Projections of ecosystem responses to climate change are increasingly important for informing adaptation strategies. One way in which climate change may affect vegetation is via its influence on the fire regime. In the US Southeast, hotter, drier conditions may lead to more wildfires, which would affect the structure of vegetation. As part of the USGS’s Southeast Regional Assessment Project, we investigated the potential effects of climate change on the fire regime and subsequent impacts on vegetation dynamics through the year 2060 for ecosystems in the Southeast Coastal Plain. We asked: (1) How will climate change likely impact the annual area burned by wildfires over time? (2) How will this impact on the fire regime affect modeled vegetation dynamics? To determine the potential impact of climate change on the area burned by wildfires, we developed an empirical relationship between past wildfire occurrence and climate. We then projected that relationship to 2060 for the A1FI climate change scenario. We accounted for uncertainty in climate projections by using the 5th, 50th and 95th percentile prediction intervals from Bayesian Model Averaging of climate model output.
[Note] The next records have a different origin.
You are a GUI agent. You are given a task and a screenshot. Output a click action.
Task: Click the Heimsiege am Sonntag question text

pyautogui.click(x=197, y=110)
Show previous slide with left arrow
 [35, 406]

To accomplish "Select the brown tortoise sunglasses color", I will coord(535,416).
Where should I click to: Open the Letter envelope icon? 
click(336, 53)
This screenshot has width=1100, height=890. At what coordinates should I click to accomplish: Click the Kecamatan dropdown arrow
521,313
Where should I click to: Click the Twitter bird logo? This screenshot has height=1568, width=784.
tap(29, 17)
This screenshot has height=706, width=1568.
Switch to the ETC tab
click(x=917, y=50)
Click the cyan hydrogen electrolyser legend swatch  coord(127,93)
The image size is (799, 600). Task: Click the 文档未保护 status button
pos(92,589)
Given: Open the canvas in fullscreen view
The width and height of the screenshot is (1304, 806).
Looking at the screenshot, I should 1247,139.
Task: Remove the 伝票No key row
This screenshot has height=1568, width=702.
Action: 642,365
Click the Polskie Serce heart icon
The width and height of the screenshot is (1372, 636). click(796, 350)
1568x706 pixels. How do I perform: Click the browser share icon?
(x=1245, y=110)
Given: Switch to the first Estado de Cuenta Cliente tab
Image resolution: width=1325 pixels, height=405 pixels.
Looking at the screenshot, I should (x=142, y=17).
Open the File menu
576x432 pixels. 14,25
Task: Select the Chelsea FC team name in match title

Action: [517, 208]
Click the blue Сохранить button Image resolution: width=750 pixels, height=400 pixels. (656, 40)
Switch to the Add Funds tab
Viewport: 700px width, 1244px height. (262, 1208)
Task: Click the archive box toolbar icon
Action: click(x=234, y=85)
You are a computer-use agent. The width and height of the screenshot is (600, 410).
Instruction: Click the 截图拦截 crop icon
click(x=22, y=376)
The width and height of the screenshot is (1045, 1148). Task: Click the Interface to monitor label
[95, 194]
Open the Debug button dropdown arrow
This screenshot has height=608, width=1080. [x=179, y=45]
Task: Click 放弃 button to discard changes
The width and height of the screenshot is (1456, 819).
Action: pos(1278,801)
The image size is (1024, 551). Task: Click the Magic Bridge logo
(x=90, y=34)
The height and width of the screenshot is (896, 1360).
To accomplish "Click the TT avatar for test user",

The result was a set of projections of future area burned in the region. We incorporated those projections into spatially-explicit state-and-transition models of vegetation succession and disturbance. We adjusted the probability of wildfire in the models to reflect climate change effects.
Results/Conclusions
Our modeled relationships suggest that under climate change, the area burned in the region will increase on average, but will range from 0.5 to 3 times the current level. Vegetation dynamics models show a variety of impacts of increased fire for different ecosystems. One noteworthy effect of the increase in fire is that region wide, the composition of fire-dependent ecosystems such as upland longleaf pine shifts toward a more open-canopy structure, which provides critical habitat for wildlife. However, given the level of anthropogenic fire suppression in the Southeast, our results suggest that open stands will still be relatively uncommon in 2060, compared to historic conditions. In summary, our results suggest that one effect of climate change in the Southeast will be an increase in wildfire, which will have varied effects on ecosystems but will be minor in comparison to the effects of anthropogenic influences on the fire regime. In addition, our spatially-explicit projections of vegetation dynamics in the region will be useful tools for informing conservation planning decisions.